Figure 3:. MC deficient mice are resistant to Mtb chronic infection.

(A) C57BL/6 and CgKitW^sh mice were infected with a low aerosol dose (~100CFU) of Mtb HN878 and mice were sacrificed at 50, 100 and 150 dpi. (B) Bacterial burden was assessed in lungs and spleens by plating. (C) Lungs were harvested, fixed in formalin and embedded in paraffin. H&E staining was caried out for blinded and unbiased analysis of histopathology. (D) Representative images and the area of inflammation measured in each lobe is shown. Scale bars: 2mm. Original magnification: ×20. Data points represent the mean ± SD of two experiments (n = 8–15 per time point per group). Statistical analysis was performed using unpaired, 2-tailed Student’s t test between C57BL/6 and CgKitW^sh mice, **** p < 0.0001, *** p < 0.001, * p< 0.05.
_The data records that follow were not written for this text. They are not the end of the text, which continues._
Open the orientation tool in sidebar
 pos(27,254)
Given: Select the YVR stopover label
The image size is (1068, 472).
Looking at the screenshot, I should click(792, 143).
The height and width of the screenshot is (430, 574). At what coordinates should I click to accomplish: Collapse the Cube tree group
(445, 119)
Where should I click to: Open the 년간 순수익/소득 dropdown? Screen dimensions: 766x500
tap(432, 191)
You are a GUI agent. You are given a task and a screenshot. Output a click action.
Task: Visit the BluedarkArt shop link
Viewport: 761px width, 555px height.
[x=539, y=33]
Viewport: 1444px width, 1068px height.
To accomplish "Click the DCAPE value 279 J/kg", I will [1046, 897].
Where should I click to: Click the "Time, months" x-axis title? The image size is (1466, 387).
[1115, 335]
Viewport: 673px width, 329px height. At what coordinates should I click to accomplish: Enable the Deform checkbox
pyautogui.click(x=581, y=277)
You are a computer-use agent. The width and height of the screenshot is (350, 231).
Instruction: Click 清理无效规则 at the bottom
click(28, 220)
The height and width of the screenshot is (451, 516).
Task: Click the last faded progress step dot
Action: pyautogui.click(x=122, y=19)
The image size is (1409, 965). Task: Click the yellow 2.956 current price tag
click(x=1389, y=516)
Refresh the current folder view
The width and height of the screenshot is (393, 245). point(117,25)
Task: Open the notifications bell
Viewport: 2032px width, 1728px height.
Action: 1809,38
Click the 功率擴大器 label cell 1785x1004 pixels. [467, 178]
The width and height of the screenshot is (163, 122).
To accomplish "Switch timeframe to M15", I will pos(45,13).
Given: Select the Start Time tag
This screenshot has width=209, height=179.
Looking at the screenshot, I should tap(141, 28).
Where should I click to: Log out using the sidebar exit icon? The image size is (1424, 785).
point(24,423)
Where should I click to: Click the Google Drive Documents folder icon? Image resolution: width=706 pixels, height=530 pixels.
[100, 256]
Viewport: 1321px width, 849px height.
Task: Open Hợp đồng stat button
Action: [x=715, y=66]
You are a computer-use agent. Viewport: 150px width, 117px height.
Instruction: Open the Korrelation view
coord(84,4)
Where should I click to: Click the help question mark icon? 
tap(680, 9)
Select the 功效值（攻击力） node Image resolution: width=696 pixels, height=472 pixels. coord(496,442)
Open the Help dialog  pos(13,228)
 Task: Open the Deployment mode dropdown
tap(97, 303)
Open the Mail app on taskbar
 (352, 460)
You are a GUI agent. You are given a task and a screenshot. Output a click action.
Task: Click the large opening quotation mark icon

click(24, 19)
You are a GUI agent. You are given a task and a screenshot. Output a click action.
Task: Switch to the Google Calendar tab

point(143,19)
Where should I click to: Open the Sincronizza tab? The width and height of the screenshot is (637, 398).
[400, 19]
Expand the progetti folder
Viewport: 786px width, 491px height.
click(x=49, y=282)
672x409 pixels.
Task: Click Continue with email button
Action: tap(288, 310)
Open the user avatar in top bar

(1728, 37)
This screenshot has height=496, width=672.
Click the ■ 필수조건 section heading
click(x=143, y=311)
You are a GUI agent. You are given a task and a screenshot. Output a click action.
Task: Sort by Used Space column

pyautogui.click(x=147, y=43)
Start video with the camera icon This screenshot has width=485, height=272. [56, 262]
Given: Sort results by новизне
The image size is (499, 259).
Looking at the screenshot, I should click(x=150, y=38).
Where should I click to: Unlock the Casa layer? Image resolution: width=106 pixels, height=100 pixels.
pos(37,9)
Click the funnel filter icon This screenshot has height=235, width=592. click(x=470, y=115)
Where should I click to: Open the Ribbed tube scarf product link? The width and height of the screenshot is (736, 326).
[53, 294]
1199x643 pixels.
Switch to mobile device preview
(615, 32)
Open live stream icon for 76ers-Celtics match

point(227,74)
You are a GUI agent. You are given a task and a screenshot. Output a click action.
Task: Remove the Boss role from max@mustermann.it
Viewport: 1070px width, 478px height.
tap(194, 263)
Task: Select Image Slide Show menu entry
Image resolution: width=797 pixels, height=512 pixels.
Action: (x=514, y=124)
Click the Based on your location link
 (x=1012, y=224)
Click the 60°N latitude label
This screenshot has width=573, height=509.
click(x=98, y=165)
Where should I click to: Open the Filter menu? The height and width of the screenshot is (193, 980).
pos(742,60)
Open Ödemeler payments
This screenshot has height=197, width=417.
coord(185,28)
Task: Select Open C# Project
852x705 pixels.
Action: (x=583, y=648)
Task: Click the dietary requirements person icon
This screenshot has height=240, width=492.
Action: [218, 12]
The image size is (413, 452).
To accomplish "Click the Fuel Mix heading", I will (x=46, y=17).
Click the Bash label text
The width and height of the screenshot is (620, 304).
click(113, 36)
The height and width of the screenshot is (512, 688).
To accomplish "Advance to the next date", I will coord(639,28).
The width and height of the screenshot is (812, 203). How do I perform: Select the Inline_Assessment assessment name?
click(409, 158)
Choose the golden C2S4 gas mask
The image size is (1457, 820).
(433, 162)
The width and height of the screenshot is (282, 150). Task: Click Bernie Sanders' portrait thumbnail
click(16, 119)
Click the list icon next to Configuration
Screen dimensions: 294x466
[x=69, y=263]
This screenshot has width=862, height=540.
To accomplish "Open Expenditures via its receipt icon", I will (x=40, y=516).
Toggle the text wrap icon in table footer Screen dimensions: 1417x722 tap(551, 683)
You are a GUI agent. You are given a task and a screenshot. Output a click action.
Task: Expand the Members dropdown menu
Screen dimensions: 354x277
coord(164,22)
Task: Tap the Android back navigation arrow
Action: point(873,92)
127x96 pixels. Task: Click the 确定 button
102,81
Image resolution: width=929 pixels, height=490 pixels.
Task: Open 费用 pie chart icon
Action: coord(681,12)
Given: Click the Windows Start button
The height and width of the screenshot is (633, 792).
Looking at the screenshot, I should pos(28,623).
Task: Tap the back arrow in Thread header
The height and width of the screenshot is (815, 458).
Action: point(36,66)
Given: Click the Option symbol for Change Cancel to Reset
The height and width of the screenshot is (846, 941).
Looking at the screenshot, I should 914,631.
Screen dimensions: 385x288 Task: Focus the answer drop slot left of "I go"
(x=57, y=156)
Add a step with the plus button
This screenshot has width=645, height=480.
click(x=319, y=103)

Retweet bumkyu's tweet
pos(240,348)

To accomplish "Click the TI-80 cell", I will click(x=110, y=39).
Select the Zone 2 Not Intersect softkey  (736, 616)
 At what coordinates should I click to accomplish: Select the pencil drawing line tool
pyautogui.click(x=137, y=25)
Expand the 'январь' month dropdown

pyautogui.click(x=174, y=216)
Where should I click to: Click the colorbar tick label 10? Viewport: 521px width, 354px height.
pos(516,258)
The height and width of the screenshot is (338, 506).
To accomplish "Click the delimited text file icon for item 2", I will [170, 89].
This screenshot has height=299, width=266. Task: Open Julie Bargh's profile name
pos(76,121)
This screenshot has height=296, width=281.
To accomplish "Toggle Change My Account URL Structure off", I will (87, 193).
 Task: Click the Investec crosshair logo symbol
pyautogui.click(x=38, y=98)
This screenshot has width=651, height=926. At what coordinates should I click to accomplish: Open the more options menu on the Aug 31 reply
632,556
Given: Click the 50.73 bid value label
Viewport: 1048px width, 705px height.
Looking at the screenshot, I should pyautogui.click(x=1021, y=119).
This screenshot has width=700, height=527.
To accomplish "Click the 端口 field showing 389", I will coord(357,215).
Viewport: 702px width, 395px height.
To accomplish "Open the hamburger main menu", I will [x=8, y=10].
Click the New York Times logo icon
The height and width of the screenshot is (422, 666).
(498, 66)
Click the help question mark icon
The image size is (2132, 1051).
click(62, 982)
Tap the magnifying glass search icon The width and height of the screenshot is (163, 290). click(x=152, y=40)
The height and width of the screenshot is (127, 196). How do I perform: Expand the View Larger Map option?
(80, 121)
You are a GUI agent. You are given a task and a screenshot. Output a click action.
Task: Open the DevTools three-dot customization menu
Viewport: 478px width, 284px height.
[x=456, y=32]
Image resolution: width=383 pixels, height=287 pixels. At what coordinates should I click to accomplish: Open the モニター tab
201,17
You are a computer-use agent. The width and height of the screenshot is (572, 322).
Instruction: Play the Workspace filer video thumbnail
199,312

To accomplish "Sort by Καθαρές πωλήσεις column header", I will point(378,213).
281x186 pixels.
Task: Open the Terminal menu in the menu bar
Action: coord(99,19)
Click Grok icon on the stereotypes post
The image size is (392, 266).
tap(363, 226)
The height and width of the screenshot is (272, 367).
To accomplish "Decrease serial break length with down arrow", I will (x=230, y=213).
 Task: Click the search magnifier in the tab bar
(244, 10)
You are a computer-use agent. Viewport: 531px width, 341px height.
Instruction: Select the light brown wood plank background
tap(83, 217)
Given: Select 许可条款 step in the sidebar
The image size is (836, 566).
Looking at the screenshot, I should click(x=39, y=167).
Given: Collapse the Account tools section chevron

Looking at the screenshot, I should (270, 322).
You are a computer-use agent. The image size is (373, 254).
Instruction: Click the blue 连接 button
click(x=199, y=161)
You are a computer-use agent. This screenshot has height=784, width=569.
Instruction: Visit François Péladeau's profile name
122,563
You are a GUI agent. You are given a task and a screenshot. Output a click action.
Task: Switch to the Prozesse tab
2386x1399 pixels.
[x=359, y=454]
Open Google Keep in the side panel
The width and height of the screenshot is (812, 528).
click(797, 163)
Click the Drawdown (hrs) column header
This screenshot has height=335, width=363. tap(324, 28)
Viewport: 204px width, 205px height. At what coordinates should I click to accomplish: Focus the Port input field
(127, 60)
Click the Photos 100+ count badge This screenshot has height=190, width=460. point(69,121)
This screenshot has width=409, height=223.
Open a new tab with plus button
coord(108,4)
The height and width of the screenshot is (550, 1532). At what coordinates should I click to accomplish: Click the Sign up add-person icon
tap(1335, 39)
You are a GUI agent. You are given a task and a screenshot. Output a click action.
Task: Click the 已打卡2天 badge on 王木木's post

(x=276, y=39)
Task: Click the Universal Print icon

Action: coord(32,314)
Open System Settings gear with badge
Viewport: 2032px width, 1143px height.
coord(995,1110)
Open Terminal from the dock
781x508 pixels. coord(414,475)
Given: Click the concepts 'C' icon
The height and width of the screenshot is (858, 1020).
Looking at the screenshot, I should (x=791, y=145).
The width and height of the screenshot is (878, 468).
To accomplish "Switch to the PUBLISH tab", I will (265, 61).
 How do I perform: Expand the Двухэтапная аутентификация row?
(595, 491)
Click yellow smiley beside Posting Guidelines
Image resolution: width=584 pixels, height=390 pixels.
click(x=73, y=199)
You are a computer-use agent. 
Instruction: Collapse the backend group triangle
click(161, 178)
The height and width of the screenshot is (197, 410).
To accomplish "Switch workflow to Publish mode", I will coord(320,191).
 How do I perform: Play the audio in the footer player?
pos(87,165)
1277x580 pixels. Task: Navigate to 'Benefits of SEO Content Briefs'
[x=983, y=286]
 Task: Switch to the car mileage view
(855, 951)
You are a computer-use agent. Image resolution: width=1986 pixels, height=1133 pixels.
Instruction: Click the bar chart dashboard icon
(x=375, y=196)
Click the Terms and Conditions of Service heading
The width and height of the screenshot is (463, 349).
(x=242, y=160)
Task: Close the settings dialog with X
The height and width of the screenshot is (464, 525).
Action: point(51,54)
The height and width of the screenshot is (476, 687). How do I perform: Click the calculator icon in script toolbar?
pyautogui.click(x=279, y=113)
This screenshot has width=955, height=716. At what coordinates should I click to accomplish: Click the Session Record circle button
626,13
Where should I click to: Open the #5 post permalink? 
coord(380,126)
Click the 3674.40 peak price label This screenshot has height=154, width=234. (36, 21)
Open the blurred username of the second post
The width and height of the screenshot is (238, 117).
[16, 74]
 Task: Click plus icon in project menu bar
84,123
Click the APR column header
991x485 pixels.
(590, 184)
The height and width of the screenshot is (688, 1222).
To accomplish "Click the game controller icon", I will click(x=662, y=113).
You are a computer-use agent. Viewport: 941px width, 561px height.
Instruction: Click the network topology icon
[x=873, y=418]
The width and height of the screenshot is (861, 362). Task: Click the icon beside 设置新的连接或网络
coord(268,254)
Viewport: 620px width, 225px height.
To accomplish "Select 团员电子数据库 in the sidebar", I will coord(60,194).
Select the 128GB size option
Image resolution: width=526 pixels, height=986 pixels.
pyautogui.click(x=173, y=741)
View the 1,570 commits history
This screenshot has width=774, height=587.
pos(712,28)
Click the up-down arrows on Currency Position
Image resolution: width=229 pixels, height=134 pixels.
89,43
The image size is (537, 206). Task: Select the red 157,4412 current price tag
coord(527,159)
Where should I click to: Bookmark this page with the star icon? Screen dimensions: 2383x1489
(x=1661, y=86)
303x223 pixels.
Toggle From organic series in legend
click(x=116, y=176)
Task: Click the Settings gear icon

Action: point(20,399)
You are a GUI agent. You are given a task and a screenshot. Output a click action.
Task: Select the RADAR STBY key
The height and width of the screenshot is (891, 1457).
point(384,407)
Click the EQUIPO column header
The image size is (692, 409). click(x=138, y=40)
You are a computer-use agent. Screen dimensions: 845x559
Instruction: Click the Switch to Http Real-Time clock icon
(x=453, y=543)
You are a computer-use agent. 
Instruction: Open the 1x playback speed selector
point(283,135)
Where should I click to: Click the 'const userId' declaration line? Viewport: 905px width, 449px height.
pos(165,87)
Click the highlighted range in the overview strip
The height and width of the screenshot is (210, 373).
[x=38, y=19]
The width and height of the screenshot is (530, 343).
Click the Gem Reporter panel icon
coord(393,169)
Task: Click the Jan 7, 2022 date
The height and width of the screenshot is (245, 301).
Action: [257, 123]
Figure 4:. MC deficient mice have dysregulated immune profile after Mtb infection.

C57BL/6 and CgKitW^sh mice were infected with a low aerosol dose (~100CFU) of Mtb HN878 and mice were sacrificed at 50, 100 and 150 dpi. Number of (A) mast cells, (B) dendritic cells, (C) recruited macrophages, (D) alveolar macrophages, (E) neutrophils and (F) monocytes were enumerated in the lungs of Mtb infected mice. (G) Cytokine and chemokines production in lung homogenates from mice, collected at 150dpi, was assessed by multiplex cytokine analysis. Data points represent the mean ± SD of 1 of 2 individual experiments (n = 5–8 per time point per group). Statistical analysis was performed using unpaired, 2-tailed Student’s t test for (A) to (F) and Two-way ANOVA Sidak’s multiple comparison test for (G) between C57BL/6 and CgKitW^sh mice, *** p < 0.0001, ** p < 0.001, * p< 0.05. Outliers were removed from the 616 subsets using Grubb’s outlier test.